* **What the task asks**
Only lines containing "section" are wanted from the data below. Copy those lines.

* **Exercise data**
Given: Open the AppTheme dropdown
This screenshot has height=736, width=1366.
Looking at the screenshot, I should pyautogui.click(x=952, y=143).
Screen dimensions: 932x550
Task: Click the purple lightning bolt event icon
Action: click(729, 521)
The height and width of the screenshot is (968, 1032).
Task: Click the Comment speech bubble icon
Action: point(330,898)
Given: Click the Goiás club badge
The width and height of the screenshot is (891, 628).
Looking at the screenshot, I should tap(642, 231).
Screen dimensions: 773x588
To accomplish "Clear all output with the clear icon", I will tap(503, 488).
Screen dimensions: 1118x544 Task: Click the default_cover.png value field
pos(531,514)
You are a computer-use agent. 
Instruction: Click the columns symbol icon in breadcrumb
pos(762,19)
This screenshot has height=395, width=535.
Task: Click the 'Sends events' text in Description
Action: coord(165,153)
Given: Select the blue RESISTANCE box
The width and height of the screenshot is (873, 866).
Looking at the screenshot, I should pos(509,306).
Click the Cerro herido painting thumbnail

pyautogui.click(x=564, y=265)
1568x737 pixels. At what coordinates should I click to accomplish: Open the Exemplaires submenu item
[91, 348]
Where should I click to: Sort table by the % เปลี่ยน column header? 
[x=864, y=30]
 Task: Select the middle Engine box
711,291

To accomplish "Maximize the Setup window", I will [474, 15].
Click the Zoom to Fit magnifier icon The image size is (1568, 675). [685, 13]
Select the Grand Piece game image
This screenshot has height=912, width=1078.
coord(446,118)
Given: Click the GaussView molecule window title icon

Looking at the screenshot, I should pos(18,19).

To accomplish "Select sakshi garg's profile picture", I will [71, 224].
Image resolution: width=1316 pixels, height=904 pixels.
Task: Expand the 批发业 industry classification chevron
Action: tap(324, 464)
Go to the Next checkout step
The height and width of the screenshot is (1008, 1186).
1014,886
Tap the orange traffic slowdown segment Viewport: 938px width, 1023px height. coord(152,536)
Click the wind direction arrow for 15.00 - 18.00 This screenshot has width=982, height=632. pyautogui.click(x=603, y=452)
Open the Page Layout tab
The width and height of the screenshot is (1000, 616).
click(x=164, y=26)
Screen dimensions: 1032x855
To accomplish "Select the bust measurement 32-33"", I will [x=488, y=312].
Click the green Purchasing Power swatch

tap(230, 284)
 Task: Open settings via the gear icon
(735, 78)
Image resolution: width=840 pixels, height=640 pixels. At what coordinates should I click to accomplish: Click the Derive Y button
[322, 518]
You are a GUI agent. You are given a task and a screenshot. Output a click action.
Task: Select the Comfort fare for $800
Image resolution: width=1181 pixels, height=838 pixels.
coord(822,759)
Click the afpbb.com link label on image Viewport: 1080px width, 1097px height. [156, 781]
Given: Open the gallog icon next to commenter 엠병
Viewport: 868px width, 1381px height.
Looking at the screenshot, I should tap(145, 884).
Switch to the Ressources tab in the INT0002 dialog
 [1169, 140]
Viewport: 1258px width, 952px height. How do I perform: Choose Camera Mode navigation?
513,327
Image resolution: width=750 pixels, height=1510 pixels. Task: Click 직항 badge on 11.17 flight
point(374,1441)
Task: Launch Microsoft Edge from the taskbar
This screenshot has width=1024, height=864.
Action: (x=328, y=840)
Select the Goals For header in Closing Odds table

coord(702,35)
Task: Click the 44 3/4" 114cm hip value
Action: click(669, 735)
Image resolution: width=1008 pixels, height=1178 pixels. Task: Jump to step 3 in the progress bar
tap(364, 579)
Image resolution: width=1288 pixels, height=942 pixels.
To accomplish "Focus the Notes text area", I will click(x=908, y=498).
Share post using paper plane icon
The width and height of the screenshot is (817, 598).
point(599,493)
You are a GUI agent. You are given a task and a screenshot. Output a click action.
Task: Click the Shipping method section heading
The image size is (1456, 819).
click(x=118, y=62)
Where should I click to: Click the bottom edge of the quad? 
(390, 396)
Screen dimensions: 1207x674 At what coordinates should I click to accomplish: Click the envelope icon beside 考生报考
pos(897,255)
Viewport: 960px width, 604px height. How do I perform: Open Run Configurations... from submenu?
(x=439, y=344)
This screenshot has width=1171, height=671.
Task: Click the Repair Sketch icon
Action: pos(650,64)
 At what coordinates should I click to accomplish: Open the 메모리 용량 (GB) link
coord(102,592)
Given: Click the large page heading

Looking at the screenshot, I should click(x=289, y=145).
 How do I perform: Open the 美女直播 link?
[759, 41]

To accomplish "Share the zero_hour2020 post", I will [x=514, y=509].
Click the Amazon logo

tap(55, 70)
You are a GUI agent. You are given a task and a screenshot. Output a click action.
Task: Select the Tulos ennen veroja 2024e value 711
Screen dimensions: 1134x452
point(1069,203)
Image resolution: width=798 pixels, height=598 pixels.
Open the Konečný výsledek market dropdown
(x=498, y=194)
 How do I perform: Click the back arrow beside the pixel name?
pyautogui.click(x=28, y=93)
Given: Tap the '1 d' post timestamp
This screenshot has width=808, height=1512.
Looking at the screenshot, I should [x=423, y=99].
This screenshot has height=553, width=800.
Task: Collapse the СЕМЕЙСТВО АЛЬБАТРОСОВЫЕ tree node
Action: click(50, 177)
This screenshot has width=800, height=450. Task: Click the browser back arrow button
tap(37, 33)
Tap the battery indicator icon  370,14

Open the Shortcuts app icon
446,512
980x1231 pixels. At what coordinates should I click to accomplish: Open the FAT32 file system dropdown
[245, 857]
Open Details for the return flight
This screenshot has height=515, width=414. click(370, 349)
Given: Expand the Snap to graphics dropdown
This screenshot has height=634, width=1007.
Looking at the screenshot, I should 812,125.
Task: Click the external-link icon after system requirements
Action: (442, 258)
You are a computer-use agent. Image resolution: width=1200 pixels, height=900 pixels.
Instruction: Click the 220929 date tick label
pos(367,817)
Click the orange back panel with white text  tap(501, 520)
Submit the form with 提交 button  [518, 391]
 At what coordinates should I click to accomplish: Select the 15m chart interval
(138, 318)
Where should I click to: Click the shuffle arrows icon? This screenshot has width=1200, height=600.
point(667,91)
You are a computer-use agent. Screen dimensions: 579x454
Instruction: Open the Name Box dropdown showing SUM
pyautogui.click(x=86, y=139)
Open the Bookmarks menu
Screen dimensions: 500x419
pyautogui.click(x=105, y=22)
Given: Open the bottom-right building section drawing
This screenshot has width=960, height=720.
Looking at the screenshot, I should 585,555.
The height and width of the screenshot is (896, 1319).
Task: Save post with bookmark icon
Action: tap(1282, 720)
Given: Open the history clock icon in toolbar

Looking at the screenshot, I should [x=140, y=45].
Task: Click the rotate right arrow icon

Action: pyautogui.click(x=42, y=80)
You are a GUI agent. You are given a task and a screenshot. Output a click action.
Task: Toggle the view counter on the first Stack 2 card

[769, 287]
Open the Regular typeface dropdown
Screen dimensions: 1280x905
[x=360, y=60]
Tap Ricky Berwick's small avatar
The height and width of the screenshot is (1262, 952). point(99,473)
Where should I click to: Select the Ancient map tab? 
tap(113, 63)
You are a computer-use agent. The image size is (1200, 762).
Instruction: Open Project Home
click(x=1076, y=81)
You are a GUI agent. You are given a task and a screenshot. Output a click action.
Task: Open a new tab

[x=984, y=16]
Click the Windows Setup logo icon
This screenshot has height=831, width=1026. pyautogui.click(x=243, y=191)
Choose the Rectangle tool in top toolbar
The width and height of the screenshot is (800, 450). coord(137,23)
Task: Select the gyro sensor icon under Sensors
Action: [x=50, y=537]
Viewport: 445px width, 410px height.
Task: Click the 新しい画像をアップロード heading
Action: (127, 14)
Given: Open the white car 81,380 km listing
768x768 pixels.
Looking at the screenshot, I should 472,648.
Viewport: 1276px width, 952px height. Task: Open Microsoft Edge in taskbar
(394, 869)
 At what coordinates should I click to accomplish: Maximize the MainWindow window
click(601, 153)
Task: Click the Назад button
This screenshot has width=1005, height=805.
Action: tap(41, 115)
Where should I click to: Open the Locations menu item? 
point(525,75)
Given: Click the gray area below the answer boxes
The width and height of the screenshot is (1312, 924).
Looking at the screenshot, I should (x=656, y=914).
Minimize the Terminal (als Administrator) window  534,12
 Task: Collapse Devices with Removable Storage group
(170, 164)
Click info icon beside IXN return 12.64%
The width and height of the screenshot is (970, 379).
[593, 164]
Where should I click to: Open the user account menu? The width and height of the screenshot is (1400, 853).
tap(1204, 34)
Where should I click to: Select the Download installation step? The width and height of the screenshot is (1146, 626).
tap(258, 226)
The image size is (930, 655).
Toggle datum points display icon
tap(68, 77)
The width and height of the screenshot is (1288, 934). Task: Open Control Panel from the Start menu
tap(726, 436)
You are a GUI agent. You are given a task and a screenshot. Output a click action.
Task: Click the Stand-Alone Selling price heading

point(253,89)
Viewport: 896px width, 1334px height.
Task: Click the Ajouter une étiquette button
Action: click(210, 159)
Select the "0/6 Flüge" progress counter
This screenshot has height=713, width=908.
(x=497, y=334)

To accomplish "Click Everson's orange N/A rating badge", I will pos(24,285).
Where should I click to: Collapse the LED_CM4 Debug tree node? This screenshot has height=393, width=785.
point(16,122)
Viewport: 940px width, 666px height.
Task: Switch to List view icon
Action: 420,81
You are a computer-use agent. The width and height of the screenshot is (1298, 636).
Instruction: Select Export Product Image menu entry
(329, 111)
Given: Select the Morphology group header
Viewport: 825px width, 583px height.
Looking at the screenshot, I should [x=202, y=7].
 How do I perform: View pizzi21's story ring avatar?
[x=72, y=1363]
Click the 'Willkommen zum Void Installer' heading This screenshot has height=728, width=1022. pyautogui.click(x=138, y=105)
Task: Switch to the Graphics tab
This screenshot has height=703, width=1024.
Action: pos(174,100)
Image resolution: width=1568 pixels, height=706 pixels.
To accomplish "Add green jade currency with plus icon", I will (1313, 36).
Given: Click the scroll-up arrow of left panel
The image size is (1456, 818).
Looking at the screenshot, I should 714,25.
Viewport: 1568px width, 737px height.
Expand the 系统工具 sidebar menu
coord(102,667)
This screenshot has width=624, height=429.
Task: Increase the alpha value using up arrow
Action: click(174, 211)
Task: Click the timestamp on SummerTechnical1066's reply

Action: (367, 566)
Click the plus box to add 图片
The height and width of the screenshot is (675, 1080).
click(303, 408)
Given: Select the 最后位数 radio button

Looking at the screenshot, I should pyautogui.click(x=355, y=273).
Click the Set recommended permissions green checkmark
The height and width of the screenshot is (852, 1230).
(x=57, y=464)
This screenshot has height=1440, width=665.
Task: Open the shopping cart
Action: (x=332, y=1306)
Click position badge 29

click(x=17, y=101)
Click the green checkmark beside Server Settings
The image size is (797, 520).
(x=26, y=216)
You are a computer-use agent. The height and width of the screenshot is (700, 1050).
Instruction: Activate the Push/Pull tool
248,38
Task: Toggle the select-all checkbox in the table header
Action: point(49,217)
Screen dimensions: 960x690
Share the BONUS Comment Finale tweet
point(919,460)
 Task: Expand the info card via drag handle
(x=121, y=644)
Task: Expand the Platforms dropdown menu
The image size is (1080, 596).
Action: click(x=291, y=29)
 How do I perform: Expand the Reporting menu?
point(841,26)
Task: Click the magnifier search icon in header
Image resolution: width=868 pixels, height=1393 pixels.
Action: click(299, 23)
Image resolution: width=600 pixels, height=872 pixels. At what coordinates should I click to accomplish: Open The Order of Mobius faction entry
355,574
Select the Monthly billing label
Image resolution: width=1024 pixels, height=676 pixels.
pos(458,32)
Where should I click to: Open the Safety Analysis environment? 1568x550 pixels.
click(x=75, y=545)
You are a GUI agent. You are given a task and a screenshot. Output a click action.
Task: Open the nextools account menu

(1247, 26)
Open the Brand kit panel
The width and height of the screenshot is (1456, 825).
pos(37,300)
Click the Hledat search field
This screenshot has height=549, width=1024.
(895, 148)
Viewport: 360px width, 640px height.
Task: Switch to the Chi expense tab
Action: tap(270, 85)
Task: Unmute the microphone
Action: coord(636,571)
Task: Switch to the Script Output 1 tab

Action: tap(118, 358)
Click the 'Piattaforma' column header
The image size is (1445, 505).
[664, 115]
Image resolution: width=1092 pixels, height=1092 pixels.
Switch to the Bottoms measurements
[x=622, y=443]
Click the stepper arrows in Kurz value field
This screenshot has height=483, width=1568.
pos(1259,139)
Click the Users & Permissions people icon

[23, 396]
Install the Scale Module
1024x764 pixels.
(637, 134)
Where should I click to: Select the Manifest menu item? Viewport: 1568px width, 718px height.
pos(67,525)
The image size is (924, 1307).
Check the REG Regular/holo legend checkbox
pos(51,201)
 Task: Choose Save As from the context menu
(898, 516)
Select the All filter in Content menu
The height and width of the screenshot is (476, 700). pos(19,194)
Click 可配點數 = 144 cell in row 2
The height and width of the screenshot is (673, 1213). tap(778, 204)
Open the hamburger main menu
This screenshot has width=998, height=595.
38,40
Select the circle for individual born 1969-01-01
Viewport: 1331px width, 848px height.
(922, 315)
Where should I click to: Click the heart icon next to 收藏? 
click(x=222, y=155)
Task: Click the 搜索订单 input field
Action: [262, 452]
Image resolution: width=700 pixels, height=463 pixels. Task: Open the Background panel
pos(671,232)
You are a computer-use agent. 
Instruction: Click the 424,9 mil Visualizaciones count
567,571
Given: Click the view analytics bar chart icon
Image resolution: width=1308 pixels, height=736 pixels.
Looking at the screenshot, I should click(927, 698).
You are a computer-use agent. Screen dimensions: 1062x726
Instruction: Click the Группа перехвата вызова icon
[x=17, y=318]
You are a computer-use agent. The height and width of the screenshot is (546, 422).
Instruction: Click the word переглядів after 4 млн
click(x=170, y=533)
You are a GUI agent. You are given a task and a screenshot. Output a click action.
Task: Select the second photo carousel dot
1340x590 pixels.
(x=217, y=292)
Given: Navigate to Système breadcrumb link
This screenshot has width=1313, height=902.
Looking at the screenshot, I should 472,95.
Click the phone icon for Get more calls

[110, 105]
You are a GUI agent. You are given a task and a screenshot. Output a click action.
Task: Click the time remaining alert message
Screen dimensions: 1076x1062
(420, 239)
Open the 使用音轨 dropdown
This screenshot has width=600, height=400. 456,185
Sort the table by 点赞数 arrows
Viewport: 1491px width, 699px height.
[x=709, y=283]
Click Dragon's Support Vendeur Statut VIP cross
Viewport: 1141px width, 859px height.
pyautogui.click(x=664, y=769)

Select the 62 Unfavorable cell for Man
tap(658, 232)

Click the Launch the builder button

* **Expected answer**
Task: Click the Shipping method section heading
Given: Open the bottom-right building section drawing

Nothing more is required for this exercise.